Posted on 08/01/2010 3:43:30 AM PDT by C19fan
From voluminous Victorian bathing-gowns to itsy-bitsy bikinis, one womans passion for beachside fashion has been turned into a fascinating new exhibition
Its an English summer, suffused with the smell of chlorine, the aroma of suntans coaxed along with Ambre Solaire. Its your great-grandmother, plunging into chilly waves from a bathing machine; your dad in his swimming trunks. Its part of every familys history but how many of us hang on to old swimsuits? Step forward Mavis Plume, who has been collecting them for more than 50 years, from voluminous Victorian bathing-gowns to itsy-bitsy bikinis. Stashed away in boxes, they turned Maviss house in Wisbech, Cambridgeshire, into a mermaids cave that nobody outside the family knew was there. Until last spring, that is, when she and her husband moved to Lincolnshire to be near their son David, who persuaded her that it was time for the 500 swimsuits to find a new home.
(Excerpt) Read more at dailymail.co.uk ...
Be still, my heart!
A dark locked closet would have been a good choice.
Mavis is one homely woman.
Guilty
But the article says she’s 84! That ain’t no 84 year old woman modelling the swimsuits. If it is, more power to her.

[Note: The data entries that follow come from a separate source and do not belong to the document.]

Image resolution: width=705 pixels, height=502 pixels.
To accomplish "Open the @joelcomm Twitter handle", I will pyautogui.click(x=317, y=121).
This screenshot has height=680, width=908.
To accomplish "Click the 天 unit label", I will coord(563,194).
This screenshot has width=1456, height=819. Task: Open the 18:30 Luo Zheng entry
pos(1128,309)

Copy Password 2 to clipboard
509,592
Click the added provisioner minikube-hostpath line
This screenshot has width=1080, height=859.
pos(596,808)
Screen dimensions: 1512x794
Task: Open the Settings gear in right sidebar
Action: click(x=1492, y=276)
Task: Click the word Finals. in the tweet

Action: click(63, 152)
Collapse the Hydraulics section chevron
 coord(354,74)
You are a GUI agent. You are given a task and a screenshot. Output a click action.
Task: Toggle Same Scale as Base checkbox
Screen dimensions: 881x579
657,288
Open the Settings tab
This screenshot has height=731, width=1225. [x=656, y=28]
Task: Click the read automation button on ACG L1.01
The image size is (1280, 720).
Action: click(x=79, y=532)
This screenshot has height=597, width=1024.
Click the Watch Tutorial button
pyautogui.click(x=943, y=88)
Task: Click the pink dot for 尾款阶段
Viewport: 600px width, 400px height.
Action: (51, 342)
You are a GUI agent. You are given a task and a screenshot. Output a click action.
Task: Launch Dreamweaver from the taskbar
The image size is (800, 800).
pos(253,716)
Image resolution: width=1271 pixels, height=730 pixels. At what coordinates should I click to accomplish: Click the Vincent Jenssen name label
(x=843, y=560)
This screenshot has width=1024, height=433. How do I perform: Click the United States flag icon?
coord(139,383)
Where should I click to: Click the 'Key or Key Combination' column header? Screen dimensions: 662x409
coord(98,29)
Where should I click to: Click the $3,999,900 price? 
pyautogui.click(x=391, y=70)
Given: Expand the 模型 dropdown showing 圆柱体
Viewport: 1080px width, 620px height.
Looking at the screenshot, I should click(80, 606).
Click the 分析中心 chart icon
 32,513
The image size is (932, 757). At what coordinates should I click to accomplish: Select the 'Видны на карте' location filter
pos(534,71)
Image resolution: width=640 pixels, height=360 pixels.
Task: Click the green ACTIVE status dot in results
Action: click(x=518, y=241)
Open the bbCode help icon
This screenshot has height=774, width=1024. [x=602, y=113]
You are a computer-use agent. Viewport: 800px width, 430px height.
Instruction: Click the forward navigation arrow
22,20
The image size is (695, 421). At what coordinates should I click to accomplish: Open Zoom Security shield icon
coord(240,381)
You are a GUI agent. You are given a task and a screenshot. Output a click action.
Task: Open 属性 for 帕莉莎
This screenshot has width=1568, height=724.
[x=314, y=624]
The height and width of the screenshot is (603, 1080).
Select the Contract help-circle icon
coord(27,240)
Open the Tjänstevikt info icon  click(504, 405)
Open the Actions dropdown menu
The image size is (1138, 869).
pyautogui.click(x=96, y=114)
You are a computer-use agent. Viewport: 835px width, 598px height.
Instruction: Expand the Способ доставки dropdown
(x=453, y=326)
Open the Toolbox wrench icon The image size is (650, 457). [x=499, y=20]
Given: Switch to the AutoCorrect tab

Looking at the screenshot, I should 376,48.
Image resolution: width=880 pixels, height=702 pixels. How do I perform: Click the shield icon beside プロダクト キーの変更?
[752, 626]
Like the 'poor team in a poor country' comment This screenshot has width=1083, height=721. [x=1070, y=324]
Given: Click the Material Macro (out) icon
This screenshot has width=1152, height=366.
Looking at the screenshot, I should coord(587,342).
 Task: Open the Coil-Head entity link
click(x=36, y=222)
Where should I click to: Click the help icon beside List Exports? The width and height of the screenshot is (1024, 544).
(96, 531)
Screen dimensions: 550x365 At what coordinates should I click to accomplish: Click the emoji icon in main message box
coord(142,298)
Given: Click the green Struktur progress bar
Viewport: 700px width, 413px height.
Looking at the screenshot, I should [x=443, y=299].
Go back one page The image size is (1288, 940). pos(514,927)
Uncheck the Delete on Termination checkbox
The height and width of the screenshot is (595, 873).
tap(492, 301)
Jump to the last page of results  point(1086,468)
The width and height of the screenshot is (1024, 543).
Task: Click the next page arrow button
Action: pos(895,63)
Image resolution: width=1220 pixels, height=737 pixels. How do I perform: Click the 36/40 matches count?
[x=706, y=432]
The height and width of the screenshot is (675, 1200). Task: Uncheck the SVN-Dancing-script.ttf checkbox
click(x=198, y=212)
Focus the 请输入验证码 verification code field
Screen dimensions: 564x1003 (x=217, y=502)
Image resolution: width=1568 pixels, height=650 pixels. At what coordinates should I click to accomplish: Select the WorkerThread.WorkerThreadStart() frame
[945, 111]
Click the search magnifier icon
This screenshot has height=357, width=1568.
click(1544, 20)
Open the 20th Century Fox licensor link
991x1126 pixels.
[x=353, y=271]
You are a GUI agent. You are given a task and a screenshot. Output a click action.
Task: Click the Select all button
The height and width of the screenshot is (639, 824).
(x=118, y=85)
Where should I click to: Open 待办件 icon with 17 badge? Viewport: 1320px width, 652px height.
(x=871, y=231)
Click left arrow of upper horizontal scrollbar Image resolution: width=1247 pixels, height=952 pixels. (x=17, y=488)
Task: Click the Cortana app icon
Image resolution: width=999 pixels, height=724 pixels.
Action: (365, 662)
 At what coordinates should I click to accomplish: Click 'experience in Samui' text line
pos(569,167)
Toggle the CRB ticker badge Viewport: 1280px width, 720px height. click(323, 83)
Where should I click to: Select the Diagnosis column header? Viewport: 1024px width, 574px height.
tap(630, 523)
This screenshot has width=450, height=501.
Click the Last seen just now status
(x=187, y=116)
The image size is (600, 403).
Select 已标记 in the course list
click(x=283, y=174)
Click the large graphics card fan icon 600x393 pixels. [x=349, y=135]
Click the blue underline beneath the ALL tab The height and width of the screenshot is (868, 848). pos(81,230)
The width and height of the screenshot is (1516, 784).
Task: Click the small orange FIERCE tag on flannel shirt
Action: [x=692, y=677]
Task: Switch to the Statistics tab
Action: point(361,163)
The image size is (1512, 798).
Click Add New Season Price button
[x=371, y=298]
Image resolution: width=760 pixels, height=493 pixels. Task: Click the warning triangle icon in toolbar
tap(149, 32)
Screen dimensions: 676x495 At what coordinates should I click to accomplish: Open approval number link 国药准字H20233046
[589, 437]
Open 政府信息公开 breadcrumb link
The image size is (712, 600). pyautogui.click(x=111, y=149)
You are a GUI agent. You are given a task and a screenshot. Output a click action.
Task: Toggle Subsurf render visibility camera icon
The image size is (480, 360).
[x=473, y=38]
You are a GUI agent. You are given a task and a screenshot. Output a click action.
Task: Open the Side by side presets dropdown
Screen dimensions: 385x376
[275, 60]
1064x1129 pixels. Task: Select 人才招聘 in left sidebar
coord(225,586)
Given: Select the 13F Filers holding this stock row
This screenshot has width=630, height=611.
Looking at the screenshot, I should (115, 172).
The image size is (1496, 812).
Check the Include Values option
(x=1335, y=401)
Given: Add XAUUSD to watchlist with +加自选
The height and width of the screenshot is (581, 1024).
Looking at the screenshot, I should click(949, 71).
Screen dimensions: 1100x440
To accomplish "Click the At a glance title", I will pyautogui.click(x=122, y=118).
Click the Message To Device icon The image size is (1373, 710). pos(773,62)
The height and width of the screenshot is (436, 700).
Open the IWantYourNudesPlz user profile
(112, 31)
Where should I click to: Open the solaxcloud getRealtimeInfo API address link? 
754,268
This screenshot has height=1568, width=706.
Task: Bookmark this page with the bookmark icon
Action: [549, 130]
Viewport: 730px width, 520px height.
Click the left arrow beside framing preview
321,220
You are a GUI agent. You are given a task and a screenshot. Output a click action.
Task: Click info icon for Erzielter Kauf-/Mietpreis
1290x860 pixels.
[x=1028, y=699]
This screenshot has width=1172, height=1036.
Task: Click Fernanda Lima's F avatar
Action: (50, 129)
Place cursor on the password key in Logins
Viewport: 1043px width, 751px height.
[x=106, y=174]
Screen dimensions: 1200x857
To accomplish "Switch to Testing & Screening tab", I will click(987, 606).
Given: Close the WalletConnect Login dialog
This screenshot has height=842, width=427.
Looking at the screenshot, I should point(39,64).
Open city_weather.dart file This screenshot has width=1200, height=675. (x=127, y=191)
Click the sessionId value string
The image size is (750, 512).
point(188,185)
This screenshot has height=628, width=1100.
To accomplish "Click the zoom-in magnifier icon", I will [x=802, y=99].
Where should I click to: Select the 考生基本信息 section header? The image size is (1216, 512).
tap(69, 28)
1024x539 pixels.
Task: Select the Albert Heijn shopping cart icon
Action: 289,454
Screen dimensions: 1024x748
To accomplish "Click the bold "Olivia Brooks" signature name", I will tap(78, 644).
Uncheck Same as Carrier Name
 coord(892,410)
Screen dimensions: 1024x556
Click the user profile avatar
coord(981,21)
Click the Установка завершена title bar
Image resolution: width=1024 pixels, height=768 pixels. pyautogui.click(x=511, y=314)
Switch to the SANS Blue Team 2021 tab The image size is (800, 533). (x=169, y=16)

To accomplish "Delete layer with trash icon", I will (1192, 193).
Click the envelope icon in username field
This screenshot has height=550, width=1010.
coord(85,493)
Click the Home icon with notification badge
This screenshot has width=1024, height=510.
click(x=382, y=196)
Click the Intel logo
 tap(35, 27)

I would agree with the verdict but it is her collection built up over 50 years so Guilty but probabtion due to extentuating (sp?) circumstances, hee hee.
I'd hit it.
I have many old family photos from the late 1890s through the last century. Many photos from the beach starting around 1916. One thing I had noticed is that the swim suits styles did not change all at once. There were always a mixture of old and new. One of the surprises for me was to discovering the woman (or usually teen girls) were wearing two piece suits as early as the the 1920s. Men were still wearing tops with their suits
Men fashioned appeared to change the most between the early 1920s and 1940s. Start out in two piece suits and by the time the war began they were in something that look like “speedos”. Very small, and very tight.
I found the article interesting.
I would imagine back in 1916 a lot of women did not have the disposable income to keep up with the latest fashion trends especially with a garment you might only wear once or twice a year.
Well that makes one of us.
Strange how she has what looks like bruises on her thigh in the last two photos (so they obviously aren’t) but they weren’t there before, wonder what those are?
Somehow I knew you’d be adding your two cents to this thread - LOL.
The advent of sunblock is under appreciated.
If you don’t want to get roasted and don’t have SPF-rated goop, you wear something long.
When you compare those suits to what people were wearing (particularly pre-1920) they really were “revealing”. Glad she saved those items of ephemera.
As for her looks, I won’t criticize her. Her enthusiasm for her collection (and what a great collection it appears to be!) shows through in every picture.
Well in the case of my distance relatives they lived in Long Beach and spent most of their summer in and around the ocean. But for most, a swim suit was a sometime thing.
The styles then like now were driven by the young who always had a different priority then the adults.
Great quote, outstanding show. “Happy Christmas!” (For the informed :o)
Luckily, they were unable to find any 100 year old swimsuit models for this shoot.